• _Texte de lecture_
____________

Entre création artistique, pédagogie et réflexion sociétale, le projet "Femmes formidables", décliné sous forme de sculptures abstraites, est à découvrir en ce moment et jusqu'au 20 mai à Louvain-la-Neuve. Regards croisés sur un projet d'envergure, mené par deux enseignantes "qui en ont", Laurence Grosfils & Alexandra Leblanc, et leurs étudiantes de Bac 2 en instit' préscolaire.

VMAG – Bonjour à toutes les deux. L'exposition "Femmes formidables" a été inaugurée avec succès le 9 mars dernier dans le bâtiment Bardane. Pouvez-vous nous en expliquer l'origine ?

____________

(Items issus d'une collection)

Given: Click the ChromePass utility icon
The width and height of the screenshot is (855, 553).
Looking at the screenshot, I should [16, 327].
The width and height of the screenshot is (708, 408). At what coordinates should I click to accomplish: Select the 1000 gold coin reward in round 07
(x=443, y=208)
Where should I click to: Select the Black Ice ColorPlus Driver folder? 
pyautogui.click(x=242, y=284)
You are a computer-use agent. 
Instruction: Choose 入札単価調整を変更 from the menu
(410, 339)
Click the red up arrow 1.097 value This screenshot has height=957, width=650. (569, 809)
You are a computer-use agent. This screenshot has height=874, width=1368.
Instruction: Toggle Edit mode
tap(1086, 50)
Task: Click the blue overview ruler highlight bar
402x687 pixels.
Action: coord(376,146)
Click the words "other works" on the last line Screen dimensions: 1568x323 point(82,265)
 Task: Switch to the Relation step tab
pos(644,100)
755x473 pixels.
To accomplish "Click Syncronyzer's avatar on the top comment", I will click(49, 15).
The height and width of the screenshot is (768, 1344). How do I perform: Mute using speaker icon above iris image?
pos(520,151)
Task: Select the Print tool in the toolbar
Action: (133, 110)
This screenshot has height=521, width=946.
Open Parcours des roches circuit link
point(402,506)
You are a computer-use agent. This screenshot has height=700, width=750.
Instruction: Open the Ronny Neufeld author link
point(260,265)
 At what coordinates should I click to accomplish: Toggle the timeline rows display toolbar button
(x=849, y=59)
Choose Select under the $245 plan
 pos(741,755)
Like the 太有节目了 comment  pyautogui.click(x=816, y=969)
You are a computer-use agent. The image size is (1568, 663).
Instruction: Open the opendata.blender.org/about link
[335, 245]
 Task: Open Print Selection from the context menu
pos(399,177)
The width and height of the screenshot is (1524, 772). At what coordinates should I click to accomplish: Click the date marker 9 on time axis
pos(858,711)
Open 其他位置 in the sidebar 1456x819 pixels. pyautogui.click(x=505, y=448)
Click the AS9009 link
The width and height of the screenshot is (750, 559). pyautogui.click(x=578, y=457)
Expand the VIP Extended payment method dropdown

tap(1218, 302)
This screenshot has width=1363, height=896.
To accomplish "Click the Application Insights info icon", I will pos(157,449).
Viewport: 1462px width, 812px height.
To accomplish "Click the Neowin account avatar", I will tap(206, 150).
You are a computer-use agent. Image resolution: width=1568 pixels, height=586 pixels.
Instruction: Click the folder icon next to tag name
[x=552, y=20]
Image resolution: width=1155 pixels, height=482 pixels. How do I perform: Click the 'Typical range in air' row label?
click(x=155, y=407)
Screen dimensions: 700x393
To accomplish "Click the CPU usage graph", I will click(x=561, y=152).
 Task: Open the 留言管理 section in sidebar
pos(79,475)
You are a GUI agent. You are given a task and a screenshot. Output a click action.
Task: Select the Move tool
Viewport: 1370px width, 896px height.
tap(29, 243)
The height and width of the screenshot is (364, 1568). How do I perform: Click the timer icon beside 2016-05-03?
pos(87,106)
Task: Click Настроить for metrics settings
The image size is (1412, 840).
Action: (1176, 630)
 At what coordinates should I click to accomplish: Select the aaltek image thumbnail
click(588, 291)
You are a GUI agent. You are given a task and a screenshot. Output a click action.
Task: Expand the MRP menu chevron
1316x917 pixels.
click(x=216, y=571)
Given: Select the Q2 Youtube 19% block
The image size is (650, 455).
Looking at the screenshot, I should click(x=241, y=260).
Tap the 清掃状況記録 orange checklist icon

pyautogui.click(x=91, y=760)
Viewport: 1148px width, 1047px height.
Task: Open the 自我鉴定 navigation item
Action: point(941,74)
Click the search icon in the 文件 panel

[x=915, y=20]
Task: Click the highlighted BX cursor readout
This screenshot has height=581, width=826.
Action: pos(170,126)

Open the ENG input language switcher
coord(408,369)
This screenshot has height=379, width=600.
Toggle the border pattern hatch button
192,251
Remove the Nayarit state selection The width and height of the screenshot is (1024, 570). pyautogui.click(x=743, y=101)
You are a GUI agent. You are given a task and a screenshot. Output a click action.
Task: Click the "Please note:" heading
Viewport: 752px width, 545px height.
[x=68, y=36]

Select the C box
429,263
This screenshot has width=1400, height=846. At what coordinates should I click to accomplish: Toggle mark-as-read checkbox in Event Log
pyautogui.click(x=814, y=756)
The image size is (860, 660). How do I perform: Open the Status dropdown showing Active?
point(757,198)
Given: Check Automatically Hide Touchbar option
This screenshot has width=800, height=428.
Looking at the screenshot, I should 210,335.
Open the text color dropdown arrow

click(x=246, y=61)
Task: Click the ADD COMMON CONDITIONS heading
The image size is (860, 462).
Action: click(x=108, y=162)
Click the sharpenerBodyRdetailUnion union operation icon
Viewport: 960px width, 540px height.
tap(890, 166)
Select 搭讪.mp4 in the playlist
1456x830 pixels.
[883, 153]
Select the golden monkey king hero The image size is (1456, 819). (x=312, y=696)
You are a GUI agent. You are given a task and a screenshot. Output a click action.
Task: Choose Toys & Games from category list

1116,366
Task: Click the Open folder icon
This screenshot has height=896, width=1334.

____________

• _Consignes_
(1) Reformulez sous forme de liste le paragraphe du texte sur l'exposition « Femmes formidables » qui commence par « Entre création artistique », en gardant ses informations principales.
(2) Écrivez la suite du texte sur l'exposition « Femmes formidables » après la dernière question posée.

• _Réponses aux exercices_
(1)
- Le projet « Femmes formidables » mêle création artistique, pédagogie et réflexion sociétale.
- Il prend la forme de sculptures abstraites.
- Il est exposé à Louvain-la-Neuve jusqu'au 20 mai.
- Deux enseignantes le mènent, Laurence Grosfils et Alexandra Leblanc.
- Leurs étudiantes de Bac 2 en instit' préscolaire y participent.

(2)
LAURENCE GROSFILS (Maître assistante en arts plastiques - secteur sciences humaines-chercheuse dans le Consortium 3, pôle art visuels) :
Chaque année, depuis maintenant quatre ans, nous mettons en place avec Alexandra un projet d'envergure, le dernier en date étant les fresques peintes sur les murs du parking Bardane. Cette année nous voulions lancer une réflexion qui nous titille depuis un moment : Comment aider les étudiantes à se positionner en tant que femme au sein de leur formation ? Plus précisément, que représente le fait d'être instit maternelle aujourd'hui et qu'est-ce que cela véhicule ? Par ricochet, nous voulions questionner la place de la femme dans notre société et tenter de détricoter certains clichés qui ont la vie dure, même pour les jeunes générations ...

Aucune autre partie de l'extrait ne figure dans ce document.